Chloé : Le non-respect du plafond des dépenses constitue une infraction. Le candidat qui s’en rend coupable encourt des poursuites judiciaires. Il doit reverser au Trésor public le montant du dépassement. Par exemple à l’occasion de l’élection présidentielle de 2012. Les dépenses de campagne de Nicolas Sarkozy - qui était candidat à sa réélection – ont avec environ 40 millions d’euros dépassé le montant maximum autorisé. Le Conseil constitutionnel a rejeté ses comptes de campagne le privant ainsi d’une partie du remboursement des frais engagés.
[Intervention Patrice : Comment les candidats Chloé sont-ils remboursés ?]
Chloé : Le remboursement est forfaitaire. Il dépend des résultats obtenus par les candidats et du respect des règles de financement de la campagne. Un enjeu crucial pour les candidats est d’obtenir au moins 5 % des suffrages exprimés au premier tour de scrutin car c’est ce seuil qui ouvre droit au remboursement des dépenses engagées jusqu’à 47 % (maximum) du plafond, soit un maximum de 8 millions d’euros.
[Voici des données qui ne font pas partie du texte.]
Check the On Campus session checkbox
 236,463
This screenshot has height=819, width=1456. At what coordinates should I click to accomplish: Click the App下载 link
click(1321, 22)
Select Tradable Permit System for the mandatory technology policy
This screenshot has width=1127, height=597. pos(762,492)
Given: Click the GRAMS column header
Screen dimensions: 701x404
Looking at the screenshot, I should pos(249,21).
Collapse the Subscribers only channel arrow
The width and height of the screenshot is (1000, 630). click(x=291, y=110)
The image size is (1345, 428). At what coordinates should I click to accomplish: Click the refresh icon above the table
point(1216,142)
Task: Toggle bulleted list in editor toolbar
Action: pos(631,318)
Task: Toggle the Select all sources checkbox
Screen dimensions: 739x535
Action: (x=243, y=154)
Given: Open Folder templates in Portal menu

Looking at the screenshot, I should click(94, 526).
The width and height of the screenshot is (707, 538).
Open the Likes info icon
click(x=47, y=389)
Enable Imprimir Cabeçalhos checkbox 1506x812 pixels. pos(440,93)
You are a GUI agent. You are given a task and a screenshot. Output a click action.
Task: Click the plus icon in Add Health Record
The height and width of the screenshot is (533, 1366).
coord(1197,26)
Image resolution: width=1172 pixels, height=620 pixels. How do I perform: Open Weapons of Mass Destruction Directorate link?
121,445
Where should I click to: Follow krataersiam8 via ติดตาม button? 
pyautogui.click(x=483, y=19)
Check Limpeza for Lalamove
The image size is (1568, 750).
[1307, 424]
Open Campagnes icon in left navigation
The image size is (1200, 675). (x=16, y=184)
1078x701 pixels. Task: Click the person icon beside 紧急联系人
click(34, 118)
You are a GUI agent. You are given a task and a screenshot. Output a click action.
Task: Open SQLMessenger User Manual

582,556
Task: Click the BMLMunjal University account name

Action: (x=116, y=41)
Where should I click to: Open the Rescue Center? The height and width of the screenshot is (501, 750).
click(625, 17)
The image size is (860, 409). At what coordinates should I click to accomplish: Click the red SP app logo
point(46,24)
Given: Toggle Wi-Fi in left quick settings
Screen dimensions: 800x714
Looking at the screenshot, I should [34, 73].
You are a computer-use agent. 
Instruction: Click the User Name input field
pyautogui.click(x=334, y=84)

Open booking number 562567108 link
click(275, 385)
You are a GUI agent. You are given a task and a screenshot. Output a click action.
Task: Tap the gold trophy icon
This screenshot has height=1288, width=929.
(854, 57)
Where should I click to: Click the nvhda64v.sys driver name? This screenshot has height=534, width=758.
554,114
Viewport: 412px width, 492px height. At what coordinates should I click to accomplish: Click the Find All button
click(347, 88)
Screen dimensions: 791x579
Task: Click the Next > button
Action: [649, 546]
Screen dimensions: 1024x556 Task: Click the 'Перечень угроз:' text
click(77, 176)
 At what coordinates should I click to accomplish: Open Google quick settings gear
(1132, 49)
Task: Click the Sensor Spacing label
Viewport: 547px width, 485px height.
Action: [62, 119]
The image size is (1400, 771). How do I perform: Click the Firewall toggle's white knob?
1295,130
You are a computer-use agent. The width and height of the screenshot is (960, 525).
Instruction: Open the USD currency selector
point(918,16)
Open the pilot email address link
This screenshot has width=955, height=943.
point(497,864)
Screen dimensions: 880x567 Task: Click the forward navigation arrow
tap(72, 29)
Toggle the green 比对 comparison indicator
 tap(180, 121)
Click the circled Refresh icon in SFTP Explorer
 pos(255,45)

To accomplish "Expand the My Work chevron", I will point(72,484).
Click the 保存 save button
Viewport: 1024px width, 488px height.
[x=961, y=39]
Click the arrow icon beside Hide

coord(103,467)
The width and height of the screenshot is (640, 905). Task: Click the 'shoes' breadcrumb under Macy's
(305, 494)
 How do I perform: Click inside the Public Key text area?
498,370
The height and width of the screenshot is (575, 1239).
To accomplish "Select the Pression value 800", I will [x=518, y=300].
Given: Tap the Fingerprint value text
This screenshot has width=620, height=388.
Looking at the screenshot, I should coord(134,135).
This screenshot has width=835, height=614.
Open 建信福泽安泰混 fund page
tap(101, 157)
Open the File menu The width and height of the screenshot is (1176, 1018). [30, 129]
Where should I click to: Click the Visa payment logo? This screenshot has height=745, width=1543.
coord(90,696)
Si un candidat n’atteint pas ce seuil des 5 %, le remboursement est plafonné à 4,75 %, soit environ seulement 800 000 euros, c’est-à-dire donc dix fois moins que pour un candidat qui atteint les 5 %.
[Intervention Patrice : Et pour les deux candidats présents au second tour ?]
Chloé : Pour les deux candidats qui se qualifient pour le second tour, le remboursement est plafonné à 47,5 % des dépenses du second tour, soit environ 10,7 millions d’euros.
7. Patrice : Combien ont coûté Chloé les campagnes présidentielles de 2012 et 2017 ?
Chloé : La somme totale cumulée des comptes publiés de tous les candidats a atteint 74,11 millions en 2017, soit à peu près le même montant qu’en 2012, 74,02 millions.
[Intervention Patrice : En 2017, les candidats ont-ils tous respecté le plafond autorisé ?]
Chloé : Oui Patrice. Aucun des candidats n’a dépassé le plafond. Le candidat qui a dépensé le plus lors de cette campagne, c’est Emmanuel Macron avec un total d’environ 19,7 euros. Quant à celui qui a dépensé le moins, c’est le député des Pyrénées atlantiques, Jean Lassalle, avec environ 260 000 euros de frais de campagne.
[Intervention Patrice : On est donc bien loin Chloé des niveaux atteints pas les campagnes présidentielles américaines ?]
Chloé : Absolument ! Aux États-Unis, où les entreprises et les méga-donateurs peuvent financer les campagnes présidentielles à hauteur de dizaines de millions de dollars, les budgets peuvent facilement atteindre le milliard. C’est en 2012 qu’un candidat – Barack Obama – atteint pour la première fois le milliard de dollars. En 2016, Hillary Clinton bat tous les records avec la campagne la plus chère de l’histoire des États-Unis puisque celle-ci a coûté 1,2 milliard de dollars.